_WHAT THE TASK ASKS:_ Check each line of the material below for "chart" and copy those where it appears.

________

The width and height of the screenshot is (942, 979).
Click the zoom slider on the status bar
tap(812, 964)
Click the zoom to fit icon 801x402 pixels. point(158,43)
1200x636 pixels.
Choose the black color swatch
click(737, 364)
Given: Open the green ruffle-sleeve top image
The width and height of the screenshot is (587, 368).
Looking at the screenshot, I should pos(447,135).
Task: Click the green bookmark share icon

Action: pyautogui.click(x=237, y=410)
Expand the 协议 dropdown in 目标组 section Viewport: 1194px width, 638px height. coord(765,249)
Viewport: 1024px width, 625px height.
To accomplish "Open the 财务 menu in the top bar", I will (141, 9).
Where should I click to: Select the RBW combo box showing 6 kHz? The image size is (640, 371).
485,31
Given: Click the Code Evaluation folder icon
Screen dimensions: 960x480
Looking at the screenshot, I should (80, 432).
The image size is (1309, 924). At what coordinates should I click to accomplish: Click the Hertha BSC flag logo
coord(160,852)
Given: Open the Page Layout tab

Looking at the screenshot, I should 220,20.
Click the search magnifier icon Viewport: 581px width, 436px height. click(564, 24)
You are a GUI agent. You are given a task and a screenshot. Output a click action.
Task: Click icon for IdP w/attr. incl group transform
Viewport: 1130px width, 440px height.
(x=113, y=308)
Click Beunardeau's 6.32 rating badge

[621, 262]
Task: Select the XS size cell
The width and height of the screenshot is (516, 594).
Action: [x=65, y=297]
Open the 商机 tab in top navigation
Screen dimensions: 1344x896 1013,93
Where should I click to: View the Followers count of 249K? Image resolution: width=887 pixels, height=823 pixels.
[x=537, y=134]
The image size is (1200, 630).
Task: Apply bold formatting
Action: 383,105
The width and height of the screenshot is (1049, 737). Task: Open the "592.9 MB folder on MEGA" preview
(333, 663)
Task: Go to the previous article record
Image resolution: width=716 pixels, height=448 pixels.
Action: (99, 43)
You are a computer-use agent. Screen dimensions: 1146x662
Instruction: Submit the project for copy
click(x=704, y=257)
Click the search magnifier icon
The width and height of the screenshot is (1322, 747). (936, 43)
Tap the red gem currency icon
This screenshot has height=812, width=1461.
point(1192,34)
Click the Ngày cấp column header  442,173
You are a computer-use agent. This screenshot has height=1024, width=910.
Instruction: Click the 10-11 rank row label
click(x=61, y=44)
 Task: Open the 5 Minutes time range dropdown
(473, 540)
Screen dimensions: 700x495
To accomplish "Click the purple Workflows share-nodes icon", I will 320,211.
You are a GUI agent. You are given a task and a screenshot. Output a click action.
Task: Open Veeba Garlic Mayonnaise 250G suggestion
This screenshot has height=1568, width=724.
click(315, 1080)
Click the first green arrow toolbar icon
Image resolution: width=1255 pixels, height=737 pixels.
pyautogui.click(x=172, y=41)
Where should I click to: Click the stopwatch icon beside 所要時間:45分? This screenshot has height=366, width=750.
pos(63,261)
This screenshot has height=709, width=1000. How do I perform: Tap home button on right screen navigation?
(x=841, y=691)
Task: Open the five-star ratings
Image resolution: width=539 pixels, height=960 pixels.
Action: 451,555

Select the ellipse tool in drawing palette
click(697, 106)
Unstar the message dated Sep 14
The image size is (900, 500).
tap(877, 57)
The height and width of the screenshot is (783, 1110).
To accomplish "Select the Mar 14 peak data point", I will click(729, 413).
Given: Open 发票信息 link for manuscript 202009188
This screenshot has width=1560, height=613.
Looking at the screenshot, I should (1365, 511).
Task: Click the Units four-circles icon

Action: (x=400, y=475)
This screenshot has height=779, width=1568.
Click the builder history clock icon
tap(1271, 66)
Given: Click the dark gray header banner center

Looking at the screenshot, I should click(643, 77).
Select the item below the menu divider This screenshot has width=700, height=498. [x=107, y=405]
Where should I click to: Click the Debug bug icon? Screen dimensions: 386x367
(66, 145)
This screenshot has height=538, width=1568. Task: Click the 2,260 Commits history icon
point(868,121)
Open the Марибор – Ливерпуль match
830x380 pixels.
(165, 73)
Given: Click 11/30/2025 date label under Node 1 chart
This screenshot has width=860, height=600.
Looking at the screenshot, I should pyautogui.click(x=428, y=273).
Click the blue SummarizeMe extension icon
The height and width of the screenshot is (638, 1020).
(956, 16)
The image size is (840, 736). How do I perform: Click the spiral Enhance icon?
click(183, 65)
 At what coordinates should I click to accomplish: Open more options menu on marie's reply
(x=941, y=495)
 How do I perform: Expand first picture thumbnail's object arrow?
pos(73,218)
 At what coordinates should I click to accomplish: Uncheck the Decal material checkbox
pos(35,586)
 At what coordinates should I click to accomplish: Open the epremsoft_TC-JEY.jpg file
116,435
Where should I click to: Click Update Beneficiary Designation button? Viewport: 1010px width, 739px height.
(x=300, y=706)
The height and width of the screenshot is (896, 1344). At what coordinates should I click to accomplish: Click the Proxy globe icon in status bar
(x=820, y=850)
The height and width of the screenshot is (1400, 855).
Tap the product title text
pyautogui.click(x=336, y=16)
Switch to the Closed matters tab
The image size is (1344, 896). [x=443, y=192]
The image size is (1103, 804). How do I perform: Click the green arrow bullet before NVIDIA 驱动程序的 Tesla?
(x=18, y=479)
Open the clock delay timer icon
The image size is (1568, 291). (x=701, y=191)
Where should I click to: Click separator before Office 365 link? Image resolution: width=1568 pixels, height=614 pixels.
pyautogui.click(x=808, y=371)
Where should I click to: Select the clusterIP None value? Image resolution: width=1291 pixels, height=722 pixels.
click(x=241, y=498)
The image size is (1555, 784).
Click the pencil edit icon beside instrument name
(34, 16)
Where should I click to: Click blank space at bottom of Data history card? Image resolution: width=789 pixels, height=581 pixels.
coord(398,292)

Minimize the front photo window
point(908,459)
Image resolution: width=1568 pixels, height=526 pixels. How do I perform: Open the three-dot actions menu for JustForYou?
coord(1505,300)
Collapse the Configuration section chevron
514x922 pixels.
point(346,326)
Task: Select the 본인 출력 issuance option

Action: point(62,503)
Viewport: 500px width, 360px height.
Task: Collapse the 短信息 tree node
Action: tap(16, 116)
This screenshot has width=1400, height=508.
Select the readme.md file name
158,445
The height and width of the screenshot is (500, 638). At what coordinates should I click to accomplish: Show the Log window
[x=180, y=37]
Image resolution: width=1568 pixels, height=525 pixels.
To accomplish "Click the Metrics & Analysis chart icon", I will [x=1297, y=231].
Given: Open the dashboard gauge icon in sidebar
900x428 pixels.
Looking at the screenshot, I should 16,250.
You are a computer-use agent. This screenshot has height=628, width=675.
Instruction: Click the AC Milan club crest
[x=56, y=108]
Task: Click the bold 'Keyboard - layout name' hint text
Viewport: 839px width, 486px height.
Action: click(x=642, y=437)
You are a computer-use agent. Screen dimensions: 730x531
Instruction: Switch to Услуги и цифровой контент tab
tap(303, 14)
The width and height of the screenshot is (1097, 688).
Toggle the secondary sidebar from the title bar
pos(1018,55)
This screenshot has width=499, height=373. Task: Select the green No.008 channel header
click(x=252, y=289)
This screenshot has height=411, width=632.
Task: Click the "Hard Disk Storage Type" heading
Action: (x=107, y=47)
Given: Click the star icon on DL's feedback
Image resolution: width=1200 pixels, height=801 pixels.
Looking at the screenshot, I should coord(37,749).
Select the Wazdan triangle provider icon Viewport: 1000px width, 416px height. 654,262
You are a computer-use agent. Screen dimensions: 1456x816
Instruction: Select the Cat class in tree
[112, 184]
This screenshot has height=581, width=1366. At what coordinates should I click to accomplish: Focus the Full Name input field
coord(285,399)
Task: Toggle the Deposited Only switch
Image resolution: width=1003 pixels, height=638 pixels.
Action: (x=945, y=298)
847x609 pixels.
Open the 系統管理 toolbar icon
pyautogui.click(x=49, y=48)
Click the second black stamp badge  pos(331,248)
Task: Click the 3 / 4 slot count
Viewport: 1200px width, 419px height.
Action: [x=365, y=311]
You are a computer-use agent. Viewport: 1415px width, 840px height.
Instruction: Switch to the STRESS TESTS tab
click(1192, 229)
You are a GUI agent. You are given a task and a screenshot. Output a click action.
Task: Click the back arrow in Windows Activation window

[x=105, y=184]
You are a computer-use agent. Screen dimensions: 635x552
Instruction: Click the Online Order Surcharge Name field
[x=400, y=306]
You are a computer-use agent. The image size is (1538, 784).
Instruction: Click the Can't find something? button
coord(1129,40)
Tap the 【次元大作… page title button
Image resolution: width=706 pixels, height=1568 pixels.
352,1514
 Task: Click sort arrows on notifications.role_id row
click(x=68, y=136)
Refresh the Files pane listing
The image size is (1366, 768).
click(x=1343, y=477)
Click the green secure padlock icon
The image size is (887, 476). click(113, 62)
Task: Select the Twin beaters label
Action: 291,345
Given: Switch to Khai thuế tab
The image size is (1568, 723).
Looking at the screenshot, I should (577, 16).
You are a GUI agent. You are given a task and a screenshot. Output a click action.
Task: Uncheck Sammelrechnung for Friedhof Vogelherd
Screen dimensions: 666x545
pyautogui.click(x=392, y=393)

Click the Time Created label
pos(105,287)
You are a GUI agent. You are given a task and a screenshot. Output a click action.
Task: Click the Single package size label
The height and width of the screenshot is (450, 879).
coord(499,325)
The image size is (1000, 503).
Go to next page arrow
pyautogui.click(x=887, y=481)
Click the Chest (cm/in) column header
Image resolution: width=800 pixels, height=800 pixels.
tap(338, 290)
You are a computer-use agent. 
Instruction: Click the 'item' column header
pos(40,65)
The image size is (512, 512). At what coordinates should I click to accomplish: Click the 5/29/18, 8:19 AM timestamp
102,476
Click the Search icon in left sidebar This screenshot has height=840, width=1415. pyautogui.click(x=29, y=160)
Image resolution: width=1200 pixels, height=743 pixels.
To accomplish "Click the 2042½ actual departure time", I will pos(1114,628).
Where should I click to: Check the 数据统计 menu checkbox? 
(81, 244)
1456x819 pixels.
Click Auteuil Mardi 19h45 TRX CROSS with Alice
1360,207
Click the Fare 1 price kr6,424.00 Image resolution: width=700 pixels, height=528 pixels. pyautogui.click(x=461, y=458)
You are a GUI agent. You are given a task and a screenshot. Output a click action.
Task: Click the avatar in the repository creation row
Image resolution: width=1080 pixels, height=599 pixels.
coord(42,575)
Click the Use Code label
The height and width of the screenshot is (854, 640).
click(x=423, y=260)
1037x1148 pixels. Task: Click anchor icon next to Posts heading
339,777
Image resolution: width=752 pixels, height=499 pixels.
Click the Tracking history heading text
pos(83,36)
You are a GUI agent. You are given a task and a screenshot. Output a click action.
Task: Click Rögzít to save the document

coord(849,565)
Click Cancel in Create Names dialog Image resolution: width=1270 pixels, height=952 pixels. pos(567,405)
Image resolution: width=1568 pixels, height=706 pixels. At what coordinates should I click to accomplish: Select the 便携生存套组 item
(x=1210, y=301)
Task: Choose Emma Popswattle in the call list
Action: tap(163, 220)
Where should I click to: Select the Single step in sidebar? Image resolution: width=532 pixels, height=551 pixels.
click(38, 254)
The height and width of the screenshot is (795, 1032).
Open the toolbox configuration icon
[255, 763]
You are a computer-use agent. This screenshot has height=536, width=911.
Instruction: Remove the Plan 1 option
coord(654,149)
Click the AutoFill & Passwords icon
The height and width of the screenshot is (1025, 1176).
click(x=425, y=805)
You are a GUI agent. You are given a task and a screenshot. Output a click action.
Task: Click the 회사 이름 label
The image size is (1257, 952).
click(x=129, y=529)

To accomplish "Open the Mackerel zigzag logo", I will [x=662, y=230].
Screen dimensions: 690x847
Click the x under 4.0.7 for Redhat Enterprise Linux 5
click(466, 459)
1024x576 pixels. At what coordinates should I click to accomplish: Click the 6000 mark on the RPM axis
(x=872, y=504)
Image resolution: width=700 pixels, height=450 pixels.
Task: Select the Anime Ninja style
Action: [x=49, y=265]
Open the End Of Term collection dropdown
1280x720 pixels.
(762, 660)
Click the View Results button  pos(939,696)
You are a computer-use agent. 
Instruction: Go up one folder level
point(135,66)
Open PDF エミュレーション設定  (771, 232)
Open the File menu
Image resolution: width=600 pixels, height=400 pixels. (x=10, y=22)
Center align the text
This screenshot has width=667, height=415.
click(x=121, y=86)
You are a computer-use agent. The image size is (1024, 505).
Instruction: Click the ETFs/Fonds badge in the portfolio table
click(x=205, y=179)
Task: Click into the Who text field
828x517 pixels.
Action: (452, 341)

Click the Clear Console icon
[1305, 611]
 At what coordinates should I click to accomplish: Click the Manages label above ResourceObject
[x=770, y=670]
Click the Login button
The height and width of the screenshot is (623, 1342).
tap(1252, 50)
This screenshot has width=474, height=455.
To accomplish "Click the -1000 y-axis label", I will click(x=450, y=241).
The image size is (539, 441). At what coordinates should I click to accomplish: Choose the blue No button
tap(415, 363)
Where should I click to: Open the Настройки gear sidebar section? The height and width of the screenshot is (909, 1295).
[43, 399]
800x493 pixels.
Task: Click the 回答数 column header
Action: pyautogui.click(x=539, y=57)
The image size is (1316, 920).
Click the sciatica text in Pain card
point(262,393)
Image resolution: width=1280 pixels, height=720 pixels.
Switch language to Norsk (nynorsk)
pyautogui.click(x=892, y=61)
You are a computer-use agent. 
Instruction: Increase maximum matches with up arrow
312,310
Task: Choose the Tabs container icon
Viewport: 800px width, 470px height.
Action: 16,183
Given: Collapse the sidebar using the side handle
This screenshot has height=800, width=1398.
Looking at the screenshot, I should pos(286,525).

________

_ANSWER SECTION:_
Given: Click 11/30/2025 date label under Node 1 chart
To accomplish "Click the Metrics & Analysis chart icon", I will [x=1297, y=231].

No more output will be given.